El director literario de la casa editora de mis libros de versos me expresó sus deseos de insertar en cada uno de aquellos el retrato mío perteneciente a la época en que las composiciones del respectivo tomo fueron escritas. Teniendo los retratos, se los di, porque me pareció que se buscaba, no una exhibición personal, sino una exposición fisiopsicológica de las ocultas afinidades entre el curso de los años y el curso del pensamiento, en las misteriosas correspondencias por las cuales tal vez una arruga del rostro contiene un abismo de dolor, una corriente de vida, una onda de alma.

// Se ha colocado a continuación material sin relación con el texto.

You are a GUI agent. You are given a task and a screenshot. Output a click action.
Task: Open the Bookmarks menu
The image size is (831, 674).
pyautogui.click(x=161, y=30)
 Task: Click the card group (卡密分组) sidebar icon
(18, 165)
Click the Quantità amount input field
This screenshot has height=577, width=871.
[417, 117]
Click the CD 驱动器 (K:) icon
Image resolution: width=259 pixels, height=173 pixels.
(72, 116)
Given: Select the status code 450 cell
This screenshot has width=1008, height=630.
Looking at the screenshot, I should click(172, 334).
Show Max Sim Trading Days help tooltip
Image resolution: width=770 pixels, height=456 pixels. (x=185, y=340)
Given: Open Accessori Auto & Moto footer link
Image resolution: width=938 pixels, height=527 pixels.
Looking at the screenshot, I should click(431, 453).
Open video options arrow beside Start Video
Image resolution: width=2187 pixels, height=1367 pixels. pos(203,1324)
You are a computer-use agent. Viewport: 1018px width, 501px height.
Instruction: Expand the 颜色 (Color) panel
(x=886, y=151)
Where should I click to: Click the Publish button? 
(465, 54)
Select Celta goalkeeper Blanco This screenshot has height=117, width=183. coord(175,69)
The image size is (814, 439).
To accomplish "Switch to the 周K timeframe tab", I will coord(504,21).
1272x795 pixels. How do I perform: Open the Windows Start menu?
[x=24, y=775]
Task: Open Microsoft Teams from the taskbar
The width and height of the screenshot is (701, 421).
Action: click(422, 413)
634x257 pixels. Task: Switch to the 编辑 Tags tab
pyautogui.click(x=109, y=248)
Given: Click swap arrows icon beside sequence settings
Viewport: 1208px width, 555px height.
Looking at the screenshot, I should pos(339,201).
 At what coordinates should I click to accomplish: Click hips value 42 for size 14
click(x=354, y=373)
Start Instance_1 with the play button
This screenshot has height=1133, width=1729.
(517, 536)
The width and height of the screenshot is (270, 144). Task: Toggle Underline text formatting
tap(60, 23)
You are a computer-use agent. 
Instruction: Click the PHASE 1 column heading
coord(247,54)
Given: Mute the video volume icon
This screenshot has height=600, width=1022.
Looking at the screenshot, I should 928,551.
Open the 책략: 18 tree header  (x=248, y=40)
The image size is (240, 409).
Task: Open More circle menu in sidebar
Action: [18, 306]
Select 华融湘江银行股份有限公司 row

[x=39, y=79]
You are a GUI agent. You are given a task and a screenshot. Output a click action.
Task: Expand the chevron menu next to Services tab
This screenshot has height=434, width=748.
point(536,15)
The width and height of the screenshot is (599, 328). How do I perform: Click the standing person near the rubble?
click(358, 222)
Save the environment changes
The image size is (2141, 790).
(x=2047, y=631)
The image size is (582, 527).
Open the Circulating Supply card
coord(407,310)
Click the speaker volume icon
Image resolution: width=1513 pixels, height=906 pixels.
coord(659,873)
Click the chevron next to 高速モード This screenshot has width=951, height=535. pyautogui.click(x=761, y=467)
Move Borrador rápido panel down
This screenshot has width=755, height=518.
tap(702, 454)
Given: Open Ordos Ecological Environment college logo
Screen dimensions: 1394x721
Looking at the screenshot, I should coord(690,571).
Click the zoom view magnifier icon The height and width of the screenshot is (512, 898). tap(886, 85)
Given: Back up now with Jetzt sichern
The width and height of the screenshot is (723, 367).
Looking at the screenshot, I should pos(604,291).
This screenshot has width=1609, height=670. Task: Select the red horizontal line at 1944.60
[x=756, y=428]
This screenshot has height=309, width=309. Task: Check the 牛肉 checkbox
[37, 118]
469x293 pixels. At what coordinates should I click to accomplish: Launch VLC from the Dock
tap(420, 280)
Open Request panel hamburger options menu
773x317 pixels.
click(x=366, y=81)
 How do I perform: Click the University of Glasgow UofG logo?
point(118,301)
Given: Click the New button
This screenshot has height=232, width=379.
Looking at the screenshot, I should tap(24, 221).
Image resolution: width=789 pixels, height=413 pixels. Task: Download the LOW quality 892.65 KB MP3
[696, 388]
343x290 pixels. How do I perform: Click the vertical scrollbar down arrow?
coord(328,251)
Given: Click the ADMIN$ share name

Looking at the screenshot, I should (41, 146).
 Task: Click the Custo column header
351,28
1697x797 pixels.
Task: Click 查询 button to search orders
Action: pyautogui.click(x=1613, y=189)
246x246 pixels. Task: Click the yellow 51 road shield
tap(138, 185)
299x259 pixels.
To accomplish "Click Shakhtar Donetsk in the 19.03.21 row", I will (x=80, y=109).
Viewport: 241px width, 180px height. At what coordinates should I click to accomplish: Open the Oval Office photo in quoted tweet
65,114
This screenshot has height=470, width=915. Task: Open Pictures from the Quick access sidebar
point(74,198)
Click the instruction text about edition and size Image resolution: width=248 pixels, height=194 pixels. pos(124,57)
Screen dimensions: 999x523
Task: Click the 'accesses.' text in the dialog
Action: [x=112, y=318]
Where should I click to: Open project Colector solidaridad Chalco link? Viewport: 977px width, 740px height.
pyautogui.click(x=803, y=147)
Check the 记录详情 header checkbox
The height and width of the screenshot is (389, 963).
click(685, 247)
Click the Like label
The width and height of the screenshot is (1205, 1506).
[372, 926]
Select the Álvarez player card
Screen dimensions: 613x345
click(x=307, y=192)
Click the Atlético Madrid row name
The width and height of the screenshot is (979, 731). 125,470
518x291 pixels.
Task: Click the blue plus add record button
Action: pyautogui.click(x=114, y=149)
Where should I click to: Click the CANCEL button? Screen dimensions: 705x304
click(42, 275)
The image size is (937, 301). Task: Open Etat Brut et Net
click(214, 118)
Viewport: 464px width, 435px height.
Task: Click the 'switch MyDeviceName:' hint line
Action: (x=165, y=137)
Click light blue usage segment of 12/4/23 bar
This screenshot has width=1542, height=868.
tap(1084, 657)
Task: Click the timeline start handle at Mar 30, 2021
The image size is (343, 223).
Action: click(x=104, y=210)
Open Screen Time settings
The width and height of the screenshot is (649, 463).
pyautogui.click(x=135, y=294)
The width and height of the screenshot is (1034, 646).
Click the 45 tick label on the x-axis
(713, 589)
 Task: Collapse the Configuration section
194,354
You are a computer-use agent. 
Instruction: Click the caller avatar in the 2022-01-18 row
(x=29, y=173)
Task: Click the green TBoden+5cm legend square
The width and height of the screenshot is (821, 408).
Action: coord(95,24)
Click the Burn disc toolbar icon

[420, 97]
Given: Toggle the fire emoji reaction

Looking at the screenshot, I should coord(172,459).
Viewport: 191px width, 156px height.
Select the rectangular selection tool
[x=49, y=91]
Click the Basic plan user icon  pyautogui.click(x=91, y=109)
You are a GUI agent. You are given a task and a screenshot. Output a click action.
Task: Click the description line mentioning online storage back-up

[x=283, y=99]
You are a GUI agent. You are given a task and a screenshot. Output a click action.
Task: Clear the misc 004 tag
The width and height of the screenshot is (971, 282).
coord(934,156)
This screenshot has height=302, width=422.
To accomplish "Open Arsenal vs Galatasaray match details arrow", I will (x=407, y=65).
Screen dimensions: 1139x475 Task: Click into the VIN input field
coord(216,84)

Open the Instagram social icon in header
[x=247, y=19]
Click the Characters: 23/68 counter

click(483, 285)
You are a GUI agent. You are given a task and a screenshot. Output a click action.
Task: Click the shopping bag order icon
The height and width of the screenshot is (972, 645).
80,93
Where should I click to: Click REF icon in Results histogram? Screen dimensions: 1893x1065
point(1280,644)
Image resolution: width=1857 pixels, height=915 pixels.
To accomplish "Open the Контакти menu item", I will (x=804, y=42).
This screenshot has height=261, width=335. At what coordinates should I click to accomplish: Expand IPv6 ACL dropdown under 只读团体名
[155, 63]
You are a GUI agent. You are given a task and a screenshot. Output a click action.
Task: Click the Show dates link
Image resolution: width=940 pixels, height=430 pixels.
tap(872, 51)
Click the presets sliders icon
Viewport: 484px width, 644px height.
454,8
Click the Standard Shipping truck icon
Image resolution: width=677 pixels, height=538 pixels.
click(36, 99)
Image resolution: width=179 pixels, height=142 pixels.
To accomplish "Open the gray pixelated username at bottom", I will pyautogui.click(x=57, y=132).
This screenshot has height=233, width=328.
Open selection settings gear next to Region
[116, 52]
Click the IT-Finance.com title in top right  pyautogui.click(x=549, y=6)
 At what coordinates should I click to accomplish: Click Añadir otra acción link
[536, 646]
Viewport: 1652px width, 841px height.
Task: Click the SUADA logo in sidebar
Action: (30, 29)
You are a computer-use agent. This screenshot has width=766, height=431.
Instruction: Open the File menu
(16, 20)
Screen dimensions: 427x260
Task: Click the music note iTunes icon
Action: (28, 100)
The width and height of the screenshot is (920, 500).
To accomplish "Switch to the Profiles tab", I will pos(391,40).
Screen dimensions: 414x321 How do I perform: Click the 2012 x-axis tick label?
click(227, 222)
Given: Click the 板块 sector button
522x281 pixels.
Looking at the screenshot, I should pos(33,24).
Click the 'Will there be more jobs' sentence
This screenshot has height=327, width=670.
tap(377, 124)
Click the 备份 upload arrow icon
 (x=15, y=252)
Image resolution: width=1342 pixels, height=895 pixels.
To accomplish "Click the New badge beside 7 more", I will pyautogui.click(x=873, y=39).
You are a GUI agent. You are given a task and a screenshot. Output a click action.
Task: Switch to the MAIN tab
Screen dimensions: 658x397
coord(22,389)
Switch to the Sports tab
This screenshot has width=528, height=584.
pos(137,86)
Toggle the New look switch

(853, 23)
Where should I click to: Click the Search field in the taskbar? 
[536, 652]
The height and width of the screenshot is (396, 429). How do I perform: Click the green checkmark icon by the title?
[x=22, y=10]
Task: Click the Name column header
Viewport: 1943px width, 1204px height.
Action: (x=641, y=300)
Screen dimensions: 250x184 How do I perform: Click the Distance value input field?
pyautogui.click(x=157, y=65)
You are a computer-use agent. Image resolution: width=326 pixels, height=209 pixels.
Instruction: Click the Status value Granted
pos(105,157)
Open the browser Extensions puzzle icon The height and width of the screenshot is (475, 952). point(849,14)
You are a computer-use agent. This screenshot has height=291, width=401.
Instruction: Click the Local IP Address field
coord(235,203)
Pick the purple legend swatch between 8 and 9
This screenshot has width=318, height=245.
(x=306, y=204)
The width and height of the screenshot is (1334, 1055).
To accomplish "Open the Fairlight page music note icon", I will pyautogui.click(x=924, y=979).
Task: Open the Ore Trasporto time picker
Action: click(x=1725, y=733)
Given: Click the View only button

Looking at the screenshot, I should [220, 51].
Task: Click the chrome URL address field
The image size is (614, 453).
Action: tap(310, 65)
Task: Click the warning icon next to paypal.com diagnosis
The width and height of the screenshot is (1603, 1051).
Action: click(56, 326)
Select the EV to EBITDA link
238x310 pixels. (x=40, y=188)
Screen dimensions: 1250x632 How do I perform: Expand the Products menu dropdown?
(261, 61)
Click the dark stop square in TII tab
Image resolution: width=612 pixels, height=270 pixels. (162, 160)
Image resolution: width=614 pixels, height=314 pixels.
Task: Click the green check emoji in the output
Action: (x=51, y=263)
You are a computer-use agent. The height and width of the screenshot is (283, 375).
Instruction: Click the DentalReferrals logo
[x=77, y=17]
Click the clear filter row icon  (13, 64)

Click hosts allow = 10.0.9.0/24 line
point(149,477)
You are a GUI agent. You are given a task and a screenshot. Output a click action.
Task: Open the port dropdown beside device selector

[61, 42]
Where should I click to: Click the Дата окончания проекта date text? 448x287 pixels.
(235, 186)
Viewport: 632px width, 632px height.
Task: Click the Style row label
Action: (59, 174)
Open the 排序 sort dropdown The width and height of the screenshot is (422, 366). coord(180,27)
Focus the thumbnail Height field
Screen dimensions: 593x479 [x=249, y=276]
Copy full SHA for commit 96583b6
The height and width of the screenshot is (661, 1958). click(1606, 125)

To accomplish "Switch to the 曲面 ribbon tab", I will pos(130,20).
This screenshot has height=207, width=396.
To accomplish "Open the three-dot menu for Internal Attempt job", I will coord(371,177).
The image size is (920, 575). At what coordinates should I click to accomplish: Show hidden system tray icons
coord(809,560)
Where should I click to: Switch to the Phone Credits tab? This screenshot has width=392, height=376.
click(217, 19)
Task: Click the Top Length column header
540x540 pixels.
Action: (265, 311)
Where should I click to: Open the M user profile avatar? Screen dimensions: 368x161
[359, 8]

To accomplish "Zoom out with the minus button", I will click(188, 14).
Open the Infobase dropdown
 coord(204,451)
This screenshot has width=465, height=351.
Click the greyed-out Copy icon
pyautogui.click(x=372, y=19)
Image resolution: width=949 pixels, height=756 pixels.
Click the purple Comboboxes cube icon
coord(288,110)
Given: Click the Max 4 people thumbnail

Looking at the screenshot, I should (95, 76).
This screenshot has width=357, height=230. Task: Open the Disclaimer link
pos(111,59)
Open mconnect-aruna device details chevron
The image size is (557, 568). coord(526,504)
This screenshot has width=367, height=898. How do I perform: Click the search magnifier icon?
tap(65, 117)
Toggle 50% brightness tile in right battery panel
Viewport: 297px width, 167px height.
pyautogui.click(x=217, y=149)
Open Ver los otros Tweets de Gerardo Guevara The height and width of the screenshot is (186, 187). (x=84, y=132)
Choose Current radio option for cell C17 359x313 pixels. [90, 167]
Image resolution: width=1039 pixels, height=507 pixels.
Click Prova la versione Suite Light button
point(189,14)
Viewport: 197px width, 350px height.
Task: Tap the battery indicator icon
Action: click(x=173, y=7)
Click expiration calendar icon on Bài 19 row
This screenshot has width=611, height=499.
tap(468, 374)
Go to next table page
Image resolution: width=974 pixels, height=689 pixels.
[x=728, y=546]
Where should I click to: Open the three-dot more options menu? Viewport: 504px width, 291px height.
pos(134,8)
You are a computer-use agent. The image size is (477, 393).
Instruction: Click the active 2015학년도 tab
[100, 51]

Algunas de las tristezas más antiguas de «Pomarrosas» son contemporáneas de las más ingenuas alegrías de «Jovillos» y esto ya no puede medirse ni compararse por la mutación de la faz, que en los inquietos giradores días de la adolescencia tenemos siempre dos caras en una cabeza «cual la de Jano, que siendo una, mira a Oriente y a Occidente», según la estrofa de Rubén Darío, contemplando una los fulgores del alba y otra las agonías del véspero.

Mas por seguro que ya no era el mismo a los quince que a los treinta años el autor de «Jovillos» que el de «Pomarrosas» y que, con ser muy grandes, no lo eran tanto las diferencias fisiognómicas como las espirituales entre el autor de «Jovillos» y el del «Cantos de rebeldía».

En el desarrollo de la vida humana, asiste a la primera juventud un vasto espíritu, rarificado, ligero, de amplia y difusa luz, que se reduce y concentra y gana en intensidad lo que pierde en extensión, como en fijeza lo que pierde en campo visual, según el tiempo fortalece y densifica la carne, hasta que el agotamiento orgánico vuelve a enrarecer y aflojar el espíritu, no ya con las palpitaciones de un fulgor progresivo, sino con el vago ondular de una creciente sombra.

En determinados temperamentos, la concentración espiritual es tan absorbedora y exclusiva que se revela en un solo anhelo dominador. El caso de Gustavo Adolfo Bécquer, en su obra poética única y esencialmente erótica, como el de ciertos pintores que solo pintan santos o rosas y el de ciertos músicos que solo componen salves o danzas, se multiplica en el comercio, en la industria, en las artes más humildes, en todas las especies de labor anímica o mecánica. Ello no se explica por las reglas de la división del trabajo no siempre artificiosas, sino por la intensificación de las energías y tendencias mentales.

Inicia e impulsa este proceso una fuerza espontánea, ayudada también en numerosos individuos por el poder de una voluntad consciente de la aptitud, objeto y decoro de la propia vida.

De mi puedo decir que me he sentido naturalmente llevado a la unidad afectiva y expresiva de mi arte, colmo se desenvuelve en estos Cantos, herido a veces por una súbita desviación del pensamiento. Al concertar las primeras estrofas de «Alma noctuna», recostado sobre el tronco de un cocotero, en el rellano de un monte esclarecido por la luna, solo me propuse decir del misterio, el silencio, la soledad de una alta noche campesina, cuando de pronto se me viró el deseo en una bárbara meditación de muerte.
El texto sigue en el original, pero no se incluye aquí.